What is Semantic Search? What user requirements does it seek to address? How is Semantic Search being implemented? How can Semantic Search technologies be evaluated? What results have we seen thus far, and what are the areas of research that may bring future improvements? These questions and related topics were addressed by experts in semantic search and related technologies, users, implementers, and academic researchers, at the NKOS/CENDI Workshop "Magnet for the Needle in a Search Haystack", held at the U.S. Department of Transportation Media Center on December 6, 2012. It was the tenth workshop on Networked Knowledge Organization Systems/Services sponsored by the NKOS group in the U.S. since 1998.
NKOS is a community of over 300 practitioners from more than 10 countries who are interested in the use of knowledge organization systems (e.g., classifications, gazetteers, lexical databases, ontologies, taxonomies, thesauri, etc.) in networked environments. The workshop's co-sponsor, CENDI, is an interagency working group of senior scientific and technical information managers from 13 U.S. federal agencies. CENDI's mission is to help improve the productivity of federal science- and technology-based programs through effective scientific, technical, and related information support systems. CENDI also co-sponsored the 2008 and 2009 Joint NKOS/CENDI Workshops.

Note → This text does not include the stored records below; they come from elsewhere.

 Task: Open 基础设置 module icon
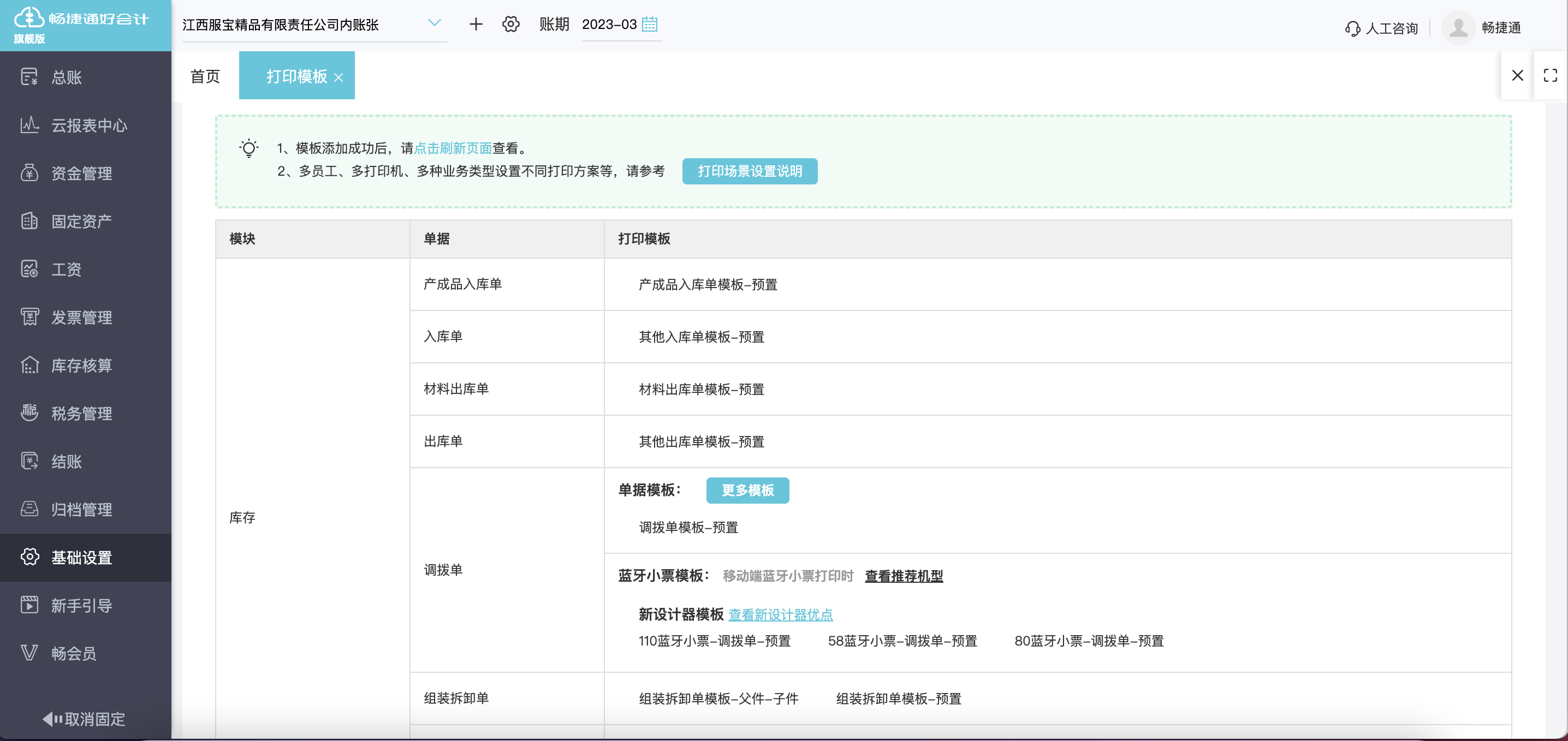click(x=27, y=557)
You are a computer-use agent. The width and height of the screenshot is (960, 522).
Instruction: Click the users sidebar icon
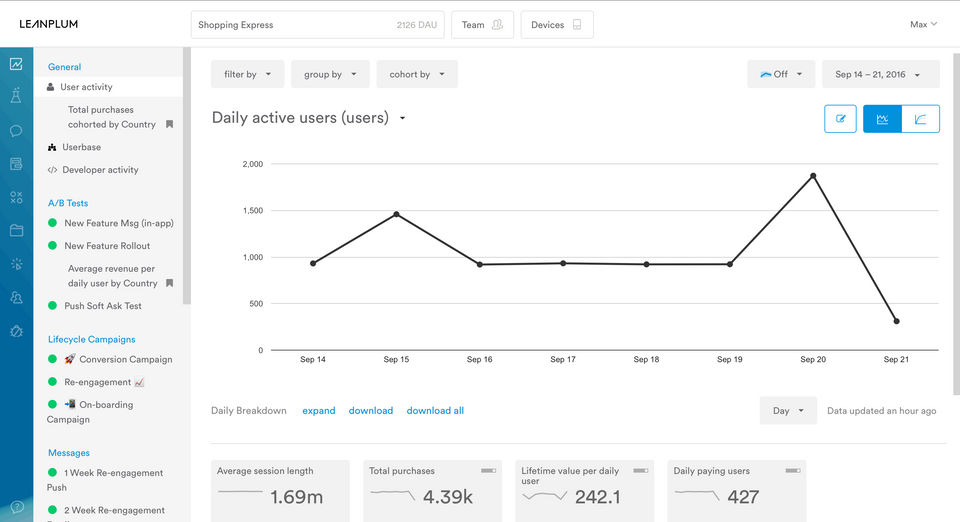(x=16, y=297)
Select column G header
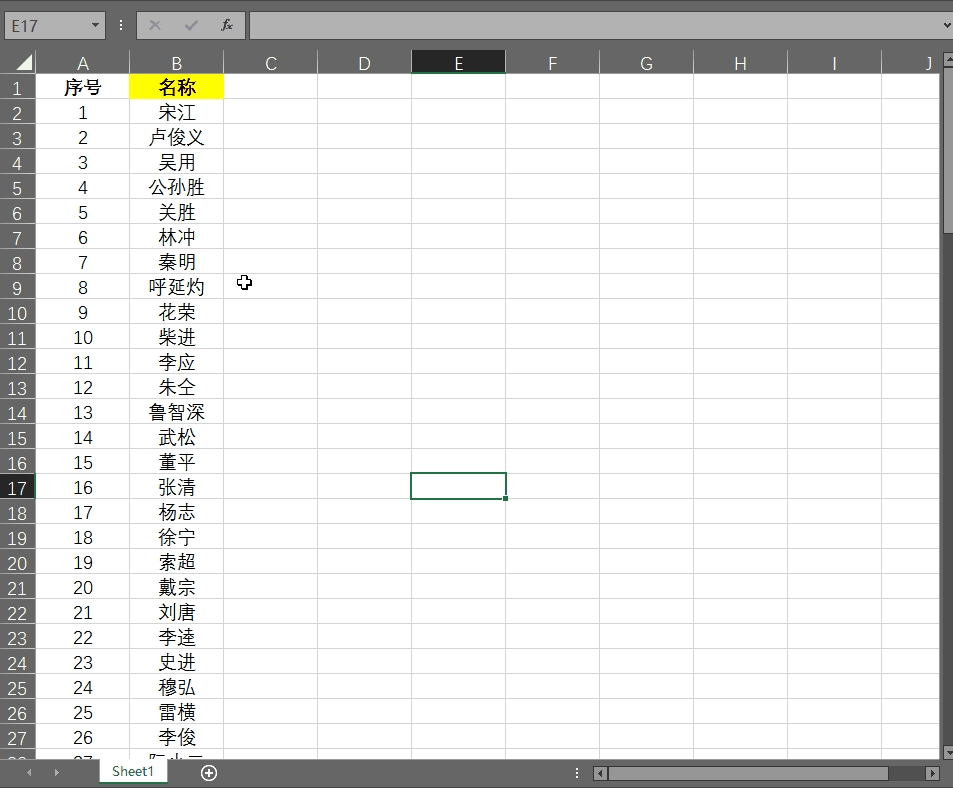The width and height of the screenshot is (953, 788). click(646, 63)
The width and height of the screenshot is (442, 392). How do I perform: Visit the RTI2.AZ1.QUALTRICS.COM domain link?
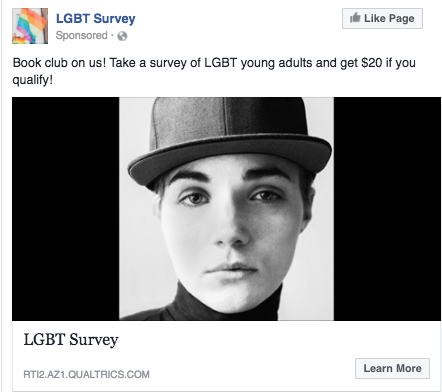pos(86,374)
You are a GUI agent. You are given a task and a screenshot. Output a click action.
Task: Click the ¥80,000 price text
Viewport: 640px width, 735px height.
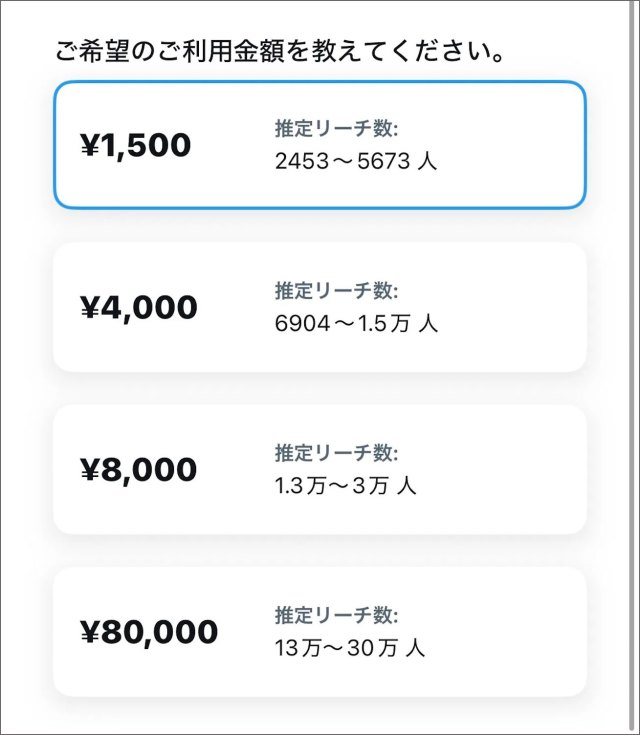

Over 70 colleagues attended this year's full-day workshop. Approximately ten colleagues participated through an online-conferencing system. Eighteen invited speakers represented government, academic, and commercial organizations from a variety of disciplines. The organizers of this year's workshop were Gail Hodge (Chair), Denise Bedford, Joseph Busch, Michael Crandall, Jane Greenberg, Marjorie Hlava, Michael Pendleton, Amanda Wilson, Shewan Workneh, and Marcia Zeng. The workshop organizers were especially grateful to Amanda Wilson, Director of National Transportation Library, U.S. Department of Transportation, for her instrumental role of hosting the workshop and coordinating the meeting facilities and access of the participants. All presentation materials (some with recordings) are available on the workshop website.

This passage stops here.